__Exercise requirements__.
1. Update the module description by giving everything from "70%: Written assessment" down to "the earliest opportunity." again, with "independent study" replaced by "self-directed study".
2. According to the module description, about how many hours of contact time does the module include?

__Extracted text__.
::::::

Class, Community, Nation (009GS)
30 credits, Level 6
Spring teaching
On this module, you’ll explore how people experience class-based inequality, and how racism has shifted over time.
You’ll draw on different disciplines, critical analysis and practice to study the languages, practices and impacts of colonialism - from rural neighbourhoods to entire countries. Through this, you’ll inspect:
- the questions ‘What does this place stand for?’ and ‘To whom does this place belong?’ (Doreen Massey)
- ideas from feminist, anti- racist and anti-colonial scholars – such as Ruth Wilson Gilmore, Mahmood Mamdani and Lisa Lowe
- ‘community’ itself
- the tensions within communities, including unequal land ownership and gender inequality
- places of hope, solidarity, resistance and abolition
- work by writers in the black radical tradition
- political ideas across groups and generations, inside and outside of higher education
- what drove the rise of right-wing nationalist movements in the late 2010s in India, the UK, the US, the Philippines, continental Europe and Brazil
- why the UK voted to leave the EU in 2016 and then to ‘get Brexit done’ in 2019
- the cause of the ‘Make America Great Again’ movement
- how these right-wing shifts affected human travel after the pandemic and during the climate crisis
- whether using Gramscian methods, as developed by Stuart Hall and Gillian Hart, helps us study these issues.
Teaching
100%: Seminar
Assessment
30%: Coursework (Essay)
70%: Written assessment (Essay)
Contact hours and workload
This module is approximately 300 hours of work. This breaks down into about 33 hours of contact time and about 267 hours of independent study. The University may make minor variations to the contact hours for operational reasons, including timetabling requirements.
We regularly review our modules to incorporate student feedback, staff expertise, as well as the latest research and teaching methodology. We’re planning to run these modules in the academic year 2026/27. However, there may be changes to these modules in response to feedback, staff availability, student demand or updates to our curriculum.
We’ll make sure to let you know of any material changes to modules at the earliest opportunity.

::::::

__Given records__.
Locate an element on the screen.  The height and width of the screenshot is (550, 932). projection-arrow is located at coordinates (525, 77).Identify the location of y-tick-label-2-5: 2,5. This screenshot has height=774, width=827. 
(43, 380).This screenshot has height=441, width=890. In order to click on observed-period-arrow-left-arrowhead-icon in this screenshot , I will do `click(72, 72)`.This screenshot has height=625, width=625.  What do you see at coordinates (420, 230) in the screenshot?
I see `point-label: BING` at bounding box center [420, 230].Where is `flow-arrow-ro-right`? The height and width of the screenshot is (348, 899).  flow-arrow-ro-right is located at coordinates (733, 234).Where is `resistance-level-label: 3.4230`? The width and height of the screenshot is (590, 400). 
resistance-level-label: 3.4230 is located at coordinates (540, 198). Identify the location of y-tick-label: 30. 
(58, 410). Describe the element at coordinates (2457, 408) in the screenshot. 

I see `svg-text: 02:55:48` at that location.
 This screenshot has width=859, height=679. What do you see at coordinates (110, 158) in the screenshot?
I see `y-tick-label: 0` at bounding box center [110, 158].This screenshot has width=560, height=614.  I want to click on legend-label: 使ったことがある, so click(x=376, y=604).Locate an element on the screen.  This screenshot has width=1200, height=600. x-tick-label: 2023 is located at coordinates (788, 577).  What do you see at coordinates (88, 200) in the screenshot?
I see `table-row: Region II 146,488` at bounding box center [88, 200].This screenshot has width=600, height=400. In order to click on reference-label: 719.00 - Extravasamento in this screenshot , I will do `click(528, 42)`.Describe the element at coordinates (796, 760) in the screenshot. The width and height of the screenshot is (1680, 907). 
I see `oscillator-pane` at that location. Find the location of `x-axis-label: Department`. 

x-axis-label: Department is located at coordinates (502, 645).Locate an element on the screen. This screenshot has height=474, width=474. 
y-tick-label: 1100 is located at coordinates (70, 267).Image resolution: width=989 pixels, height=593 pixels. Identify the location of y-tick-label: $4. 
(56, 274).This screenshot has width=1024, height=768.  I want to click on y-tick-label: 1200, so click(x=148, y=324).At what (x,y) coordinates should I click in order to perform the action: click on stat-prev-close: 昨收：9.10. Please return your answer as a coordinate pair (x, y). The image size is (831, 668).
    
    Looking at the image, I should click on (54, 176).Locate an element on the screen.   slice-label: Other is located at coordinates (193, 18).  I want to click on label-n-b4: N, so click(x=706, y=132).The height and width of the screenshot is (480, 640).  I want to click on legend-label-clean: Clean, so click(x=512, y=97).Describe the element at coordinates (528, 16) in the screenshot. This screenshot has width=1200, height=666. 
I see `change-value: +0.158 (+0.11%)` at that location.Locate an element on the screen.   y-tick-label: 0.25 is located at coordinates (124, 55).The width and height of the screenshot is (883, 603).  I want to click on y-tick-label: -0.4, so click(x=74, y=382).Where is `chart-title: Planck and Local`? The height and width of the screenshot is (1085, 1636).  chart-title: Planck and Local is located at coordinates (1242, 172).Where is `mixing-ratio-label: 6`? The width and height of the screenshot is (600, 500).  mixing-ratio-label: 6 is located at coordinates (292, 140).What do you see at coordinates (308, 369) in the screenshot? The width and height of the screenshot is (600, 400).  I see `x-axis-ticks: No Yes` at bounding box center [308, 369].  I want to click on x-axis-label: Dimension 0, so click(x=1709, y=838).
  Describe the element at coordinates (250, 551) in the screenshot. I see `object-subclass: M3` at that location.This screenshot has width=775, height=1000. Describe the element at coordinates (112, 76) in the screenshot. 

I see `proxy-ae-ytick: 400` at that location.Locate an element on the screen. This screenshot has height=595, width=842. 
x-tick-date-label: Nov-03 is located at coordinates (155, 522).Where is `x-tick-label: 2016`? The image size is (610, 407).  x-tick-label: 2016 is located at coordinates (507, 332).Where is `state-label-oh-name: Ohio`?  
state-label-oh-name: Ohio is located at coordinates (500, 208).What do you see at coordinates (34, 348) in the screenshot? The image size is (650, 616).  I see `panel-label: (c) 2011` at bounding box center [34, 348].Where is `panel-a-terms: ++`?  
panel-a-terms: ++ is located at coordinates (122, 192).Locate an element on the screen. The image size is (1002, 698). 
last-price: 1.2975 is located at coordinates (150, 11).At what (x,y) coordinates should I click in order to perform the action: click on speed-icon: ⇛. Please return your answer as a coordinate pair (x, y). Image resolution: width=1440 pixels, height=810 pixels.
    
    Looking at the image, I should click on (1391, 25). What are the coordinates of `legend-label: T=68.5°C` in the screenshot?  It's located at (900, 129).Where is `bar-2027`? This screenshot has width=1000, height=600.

::::::

__Results for each task__.
1.
70%: Written assessment (Essay)
Contact hours and workload
This module is approximately 300 hours of work. This breaks down into about 33 hours of contact time and about 267 hours of self-directed study. The University may make minor variations to the contact hours for operational reasons, including timetabling requirements.
We regularly review our modules to incorporate student feedback, staff expertise, as well as the latest research and teaching methodology. We’re planning to run these modules in the academic year 2026/27. However, there may be changes to these modules in response to feedback, staff availability, student demand or updates to our curriculum.
We’ll make sure to let you know of any material changes to modules at the earliest opportunity.

2. About 33 hours.